For South African meat processors, abattoirs, and cold-chain logistics providers: China is now a real and growing market, not a speculative one. The scale of the growth warrants strategic attention, not just opportunistic sales.
hides and raw animal materials
| Product | CAGR 2023 to 2025 |
|---|---|
| Raw woolled sheepskins / lambskins | 40%+ |
| Full bovine hides (over 16 kg) | 8%+ |
Woolled sheepskins growing at 40%+ is notable. Chinese leather processors are active buyers, and South Africa has natural advantages in both the quality and volume of sheep-derived materials. This is a category worth proactive market development effort for producers in the relevant livestock regions.
Chemicals and Industrial Inputs
| Product | CAGR 2023 to 2025 | Application in China |
|---|---|---|
| Disinfectants | 160%+ | Healthcare and industrial hygiene |
| Essential oil (lemon) | 60%+ | Food, cosmetics, pharmaceuticals |
| Industrial fatty alcohols | 20%+ | Detergents, personal care, lubricants |
| Essential oil (orange) | 20%+ | Flavouring and fragrance |
| Wattle bark extract | 9%+ | Leather tanning and adhesives |
Disinfectants at 160%+ CAGR is the most striking number here. South African chemical manufacturers with export-grade production capacity in this area should be actively looking at the China market. The essential oils data is also worth attention: South Africa has genuine production capacity in botanical extracts and oleochemicals, and Chinese buyers in food, personal care, and pharmaceutical manufacturing are sourcing actively.
timber
Non-coniferous wood chips and particles grew at 35%+. South Africa's commercial forestry sector, particularly in KwaZulu-Natal and Mpumalanga, produces hardwood chip that Chinese paper and panel manufacturers source regularly. This does not get much attention in trade discussions focused on metals, but the growth is real and the trade flow is worth tracking for South African timber and pulp producers.
Closing note
China buys USD 30 billion of goods from South Africa every year. That number has been consistent for three years running. On top of that stable base, there are clear growth categories: high-purity nickel, beef, fluorspar, disinfectants, antimony, and several others where Chinese procurement interest is accelerating.

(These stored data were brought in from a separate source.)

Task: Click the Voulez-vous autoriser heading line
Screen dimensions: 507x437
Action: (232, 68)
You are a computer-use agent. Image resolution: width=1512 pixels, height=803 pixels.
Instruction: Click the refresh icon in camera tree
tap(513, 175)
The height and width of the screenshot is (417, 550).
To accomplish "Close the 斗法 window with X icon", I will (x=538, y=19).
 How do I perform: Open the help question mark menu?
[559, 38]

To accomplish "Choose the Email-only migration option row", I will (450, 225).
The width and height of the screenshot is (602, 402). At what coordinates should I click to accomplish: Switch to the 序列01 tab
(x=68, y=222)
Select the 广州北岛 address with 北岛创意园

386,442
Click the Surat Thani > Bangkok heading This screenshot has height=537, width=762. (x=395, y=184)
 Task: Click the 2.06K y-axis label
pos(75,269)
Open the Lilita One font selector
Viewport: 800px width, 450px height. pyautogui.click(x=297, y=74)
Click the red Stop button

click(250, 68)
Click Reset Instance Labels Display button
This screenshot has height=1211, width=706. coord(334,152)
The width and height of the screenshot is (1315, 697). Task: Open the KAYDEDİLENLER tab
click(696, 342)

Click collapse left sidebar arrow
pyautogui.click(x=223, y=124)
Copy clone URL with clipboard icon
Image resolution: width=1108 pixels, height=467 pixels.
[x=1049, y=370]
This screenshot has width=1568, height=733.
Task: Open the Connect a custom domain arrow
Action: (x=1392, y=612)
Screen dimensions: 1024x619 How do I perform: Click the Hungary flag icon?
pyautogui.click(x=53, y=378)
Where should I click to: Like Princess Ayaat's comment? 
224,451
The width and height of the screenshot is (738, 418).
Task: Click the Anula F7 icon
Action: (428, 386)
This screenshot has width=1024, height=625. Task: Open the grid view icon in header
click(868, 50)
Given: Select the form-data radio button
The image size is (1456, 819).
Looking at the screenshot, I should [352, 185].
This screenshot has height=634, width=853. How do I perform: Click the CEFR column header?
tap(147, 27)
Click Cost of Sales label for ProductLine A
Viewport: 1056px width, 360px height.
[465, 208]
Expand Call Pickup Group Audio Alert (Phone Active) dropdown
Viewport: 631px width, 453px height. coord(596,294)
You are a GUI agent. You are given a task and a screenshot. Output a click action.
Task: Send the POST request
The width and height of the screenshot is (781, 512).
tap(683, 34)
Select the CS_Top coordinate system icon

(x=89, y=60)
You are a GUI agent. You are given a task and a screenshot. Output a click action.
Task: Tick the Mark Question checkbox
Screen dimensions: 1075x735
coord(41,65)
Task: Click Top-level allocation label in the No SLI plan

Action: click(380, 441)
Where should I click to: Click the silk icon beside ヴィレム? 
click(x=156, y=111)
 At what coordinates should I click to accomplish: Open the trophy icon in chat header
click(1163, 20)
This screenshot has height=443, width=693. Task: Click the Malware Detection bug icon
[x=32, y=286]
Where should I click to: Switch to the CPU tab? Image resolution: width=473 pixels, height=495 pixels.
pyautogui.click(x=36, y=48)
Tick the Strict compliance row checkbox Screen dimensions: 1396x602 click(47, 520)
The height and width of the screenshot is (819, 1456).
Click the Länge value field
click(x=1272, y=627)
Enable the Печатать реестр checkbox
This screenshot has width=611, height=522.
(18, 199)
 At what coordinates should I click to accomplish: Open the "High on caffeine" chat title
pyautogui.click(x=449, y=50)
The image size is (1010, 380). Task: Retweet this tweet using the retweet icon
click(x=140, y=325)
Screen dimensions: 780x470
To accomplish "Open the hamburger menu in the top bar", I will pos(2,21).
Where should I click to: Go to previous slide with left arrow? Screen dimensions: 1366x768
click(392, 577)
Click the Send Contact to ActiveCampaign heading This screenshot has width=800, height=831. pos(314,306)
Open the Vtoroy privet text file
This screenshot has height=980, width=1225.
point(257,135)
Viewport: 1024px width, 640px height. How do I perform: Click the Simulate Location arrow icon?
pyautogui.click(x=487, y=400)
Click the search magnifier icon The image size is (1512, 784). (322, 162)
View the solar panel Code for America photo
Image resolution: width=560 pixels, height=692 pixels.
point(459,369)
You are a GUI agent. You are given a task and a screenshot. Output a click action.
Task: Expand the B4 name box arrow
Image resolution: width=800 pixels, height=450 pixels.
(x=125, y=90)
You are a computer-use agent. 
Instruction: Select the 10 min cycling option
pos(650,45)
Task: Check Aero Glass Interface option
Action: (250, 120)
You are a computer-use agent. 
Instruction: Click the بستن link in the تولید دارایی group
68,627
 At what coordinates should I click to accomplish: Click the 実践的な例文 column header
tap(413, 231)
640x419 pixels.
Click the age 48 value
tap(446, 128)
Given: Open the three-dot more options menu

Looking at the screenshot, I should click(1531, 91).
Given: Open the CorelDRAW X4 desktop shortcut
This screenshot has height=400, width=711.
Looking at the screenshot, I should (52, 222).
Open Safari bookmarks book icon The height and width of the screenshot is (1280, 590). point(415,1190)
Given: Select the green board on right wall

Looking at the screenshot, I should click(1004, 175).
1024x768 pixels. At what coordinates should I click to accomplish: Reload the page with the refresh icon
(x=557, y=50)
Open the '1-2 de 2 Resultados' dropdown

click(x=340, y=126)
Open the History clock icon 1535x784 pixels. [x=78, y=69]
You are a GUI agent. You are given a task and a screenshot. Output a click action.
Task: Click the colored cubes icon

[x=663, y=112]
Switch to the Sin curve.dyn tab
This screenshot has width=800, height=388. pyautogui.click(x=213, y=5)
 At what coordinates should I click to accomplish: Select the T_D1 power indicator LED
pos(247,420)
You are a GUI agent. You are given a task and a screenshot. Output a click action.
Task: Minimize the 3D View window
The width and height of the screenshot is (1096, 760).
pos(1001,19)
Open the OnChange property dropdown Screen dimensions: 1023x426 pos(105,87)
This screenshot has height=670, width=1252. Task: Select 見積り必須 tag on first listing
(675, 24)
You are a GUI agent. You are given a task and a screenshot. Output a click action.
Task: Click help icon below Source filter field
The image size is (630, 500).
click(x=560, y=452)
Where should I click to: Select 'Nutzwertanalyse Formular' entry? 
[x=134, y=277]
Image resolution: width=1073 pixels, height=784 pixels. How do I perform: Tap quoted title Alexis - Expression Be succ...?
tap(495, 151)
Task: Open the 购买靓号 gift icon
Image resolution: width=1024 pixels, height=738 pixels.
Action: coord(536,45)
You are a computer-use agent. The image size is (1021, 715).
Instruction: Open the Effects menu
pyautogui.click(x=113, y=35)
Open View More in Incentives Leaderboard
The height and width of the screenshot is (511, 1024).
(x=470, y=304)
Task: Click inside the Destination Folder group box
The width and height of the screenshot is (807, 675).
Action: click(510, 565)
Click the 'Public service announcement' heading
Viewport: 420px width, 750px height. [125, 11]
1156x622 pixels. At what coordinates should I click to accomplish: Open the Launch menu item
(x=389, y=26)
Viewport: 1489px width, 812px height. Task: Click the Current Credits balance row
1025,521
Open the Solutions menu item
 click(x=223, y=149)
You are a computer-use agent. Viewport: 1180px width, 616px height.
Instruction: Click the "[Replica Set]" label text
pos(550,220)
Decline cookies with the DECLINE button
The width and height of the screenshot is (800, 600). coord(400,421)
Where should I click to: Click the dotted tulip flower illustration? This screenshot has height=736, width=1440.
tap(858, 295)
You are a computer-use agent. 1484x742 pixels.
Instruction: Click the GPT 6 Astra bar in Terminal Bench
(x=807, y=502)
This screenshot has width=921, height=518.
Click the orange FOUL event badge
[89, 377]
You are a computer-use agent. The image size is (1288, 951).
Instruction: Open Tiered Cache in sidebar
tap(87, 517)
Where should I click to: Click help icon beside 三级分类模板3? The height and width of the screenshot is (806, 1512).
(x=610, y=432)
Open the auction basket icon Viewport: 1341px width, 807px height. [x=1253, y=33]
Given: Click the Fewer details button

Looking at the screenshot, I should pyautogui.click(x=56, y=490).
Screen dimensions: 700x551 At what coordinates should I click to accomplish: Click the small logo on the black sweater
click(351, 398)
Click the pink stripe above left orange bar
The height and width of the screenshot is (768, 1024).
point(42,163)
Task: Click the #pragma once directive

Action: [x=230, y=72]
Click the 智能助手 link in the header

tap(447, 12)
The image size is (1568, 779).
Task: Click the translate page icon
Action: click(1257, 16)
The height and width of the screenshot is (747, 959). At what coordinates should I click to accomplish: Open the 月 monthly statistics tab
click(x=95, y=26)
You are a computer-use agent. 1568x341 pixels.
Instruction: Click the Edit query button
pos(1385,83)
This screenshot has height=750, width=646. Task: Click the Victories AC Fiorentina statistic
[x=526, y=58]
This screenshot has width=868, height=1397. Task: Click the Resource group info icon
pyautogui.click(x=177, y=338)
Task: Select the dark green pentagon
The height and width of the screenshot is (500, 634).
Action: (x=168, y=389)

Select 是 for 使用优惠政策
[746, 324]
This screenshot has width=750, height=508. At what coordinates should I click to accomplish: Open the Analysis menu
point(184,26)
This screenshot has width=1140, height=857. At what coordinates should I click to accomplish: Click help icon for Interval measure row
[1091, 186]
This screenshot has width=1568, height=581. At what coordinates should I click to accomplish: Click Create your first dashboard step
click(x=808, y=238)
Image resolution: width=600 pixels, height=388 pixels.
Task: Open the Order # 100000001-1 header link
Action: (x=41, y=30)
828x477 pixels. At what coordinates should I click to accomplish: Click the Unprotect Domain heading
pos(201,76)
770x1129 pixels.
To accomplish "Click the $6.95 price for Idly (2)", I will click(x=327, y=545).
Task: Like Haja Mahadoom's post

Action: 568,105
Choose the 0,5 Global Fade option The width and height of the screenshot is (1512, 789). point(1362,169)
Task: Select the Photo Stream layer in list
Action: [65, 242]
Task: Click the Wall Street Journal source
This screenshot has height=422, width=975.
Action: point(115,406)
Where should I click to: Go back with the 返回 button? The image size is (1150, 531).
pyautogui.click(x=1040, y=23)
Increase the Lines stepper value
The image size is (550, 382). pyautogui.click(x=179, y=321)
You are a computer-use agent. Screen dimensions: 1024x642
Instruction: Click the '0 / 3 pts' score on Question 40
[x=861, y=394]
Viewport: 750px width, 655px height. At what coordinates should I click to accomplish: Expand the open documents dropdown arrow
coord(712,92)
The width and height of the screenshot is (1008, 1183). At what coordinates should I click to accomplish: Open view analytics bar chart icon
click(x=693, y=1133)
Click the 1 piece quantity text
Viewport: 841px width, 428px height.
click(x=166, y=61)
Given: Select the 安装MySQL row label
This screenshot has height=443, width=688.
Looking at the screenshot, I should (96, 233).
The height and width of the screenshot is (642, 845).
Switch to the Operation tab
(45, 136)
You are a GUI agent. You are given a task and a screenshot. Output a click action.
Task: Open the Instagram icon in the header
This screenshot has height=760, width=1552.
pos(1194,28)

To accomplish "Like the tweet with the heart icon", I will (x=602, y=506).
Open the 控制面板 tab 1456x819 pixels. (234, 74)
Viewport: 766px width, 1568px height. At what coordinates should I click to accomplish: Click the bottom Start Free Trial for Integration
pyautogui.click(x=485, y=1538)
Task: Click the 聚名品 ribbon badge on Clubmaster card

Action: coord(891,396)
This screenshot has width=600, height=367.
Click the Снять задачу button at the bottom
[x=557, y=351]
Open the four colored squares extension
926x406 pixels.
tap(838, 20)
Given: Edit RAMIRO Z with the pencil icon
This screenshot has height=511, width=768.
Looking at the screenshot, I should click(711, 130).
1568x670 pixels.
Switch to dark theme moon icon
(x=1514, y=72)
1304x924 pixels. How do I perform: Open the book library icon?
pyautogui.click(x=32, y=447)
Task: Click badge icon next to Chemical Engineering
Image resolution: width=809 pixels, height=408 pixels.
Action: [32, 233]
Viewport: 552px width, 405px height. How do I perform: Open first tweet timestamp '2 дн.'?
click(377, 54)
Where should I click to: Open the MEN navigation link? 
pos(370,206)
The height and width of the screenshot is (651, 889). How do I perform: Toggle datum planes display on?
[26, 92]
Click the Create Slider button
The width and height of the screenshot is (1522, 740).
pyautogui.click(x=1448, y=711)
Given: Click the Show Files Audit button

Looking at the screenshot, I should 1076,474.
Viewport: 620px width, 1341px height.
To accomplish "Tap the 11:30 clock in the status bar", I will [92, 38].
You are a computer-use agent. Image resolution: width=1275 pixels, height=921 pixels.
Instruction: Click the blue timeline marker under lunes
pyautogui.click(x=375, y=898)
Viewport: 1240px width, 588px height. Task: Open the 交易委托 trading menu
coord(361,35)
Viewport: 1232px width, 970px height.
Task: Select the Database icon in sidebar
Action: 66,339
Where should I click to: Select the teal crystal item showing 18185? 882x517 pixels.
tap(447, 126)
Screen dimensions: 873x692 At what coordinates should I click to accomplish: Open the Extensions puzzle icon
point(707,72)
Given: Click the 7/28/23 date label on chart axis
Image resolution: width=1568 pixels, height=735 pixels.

The question for South African exporters is not whether there is demand. There clearly is. The more useful question is whether your business is positioned in the right part of the value chain, reaching the right buyers, with the right product specifications.
Some of the highest-growth categories in this report, like nickel and fluorspar, are driven by China's industrial transition into new energy and advanced manufacturing. Those are durable trends. Businesses that get established in those supply chains now will be in a significantly better position five years from now.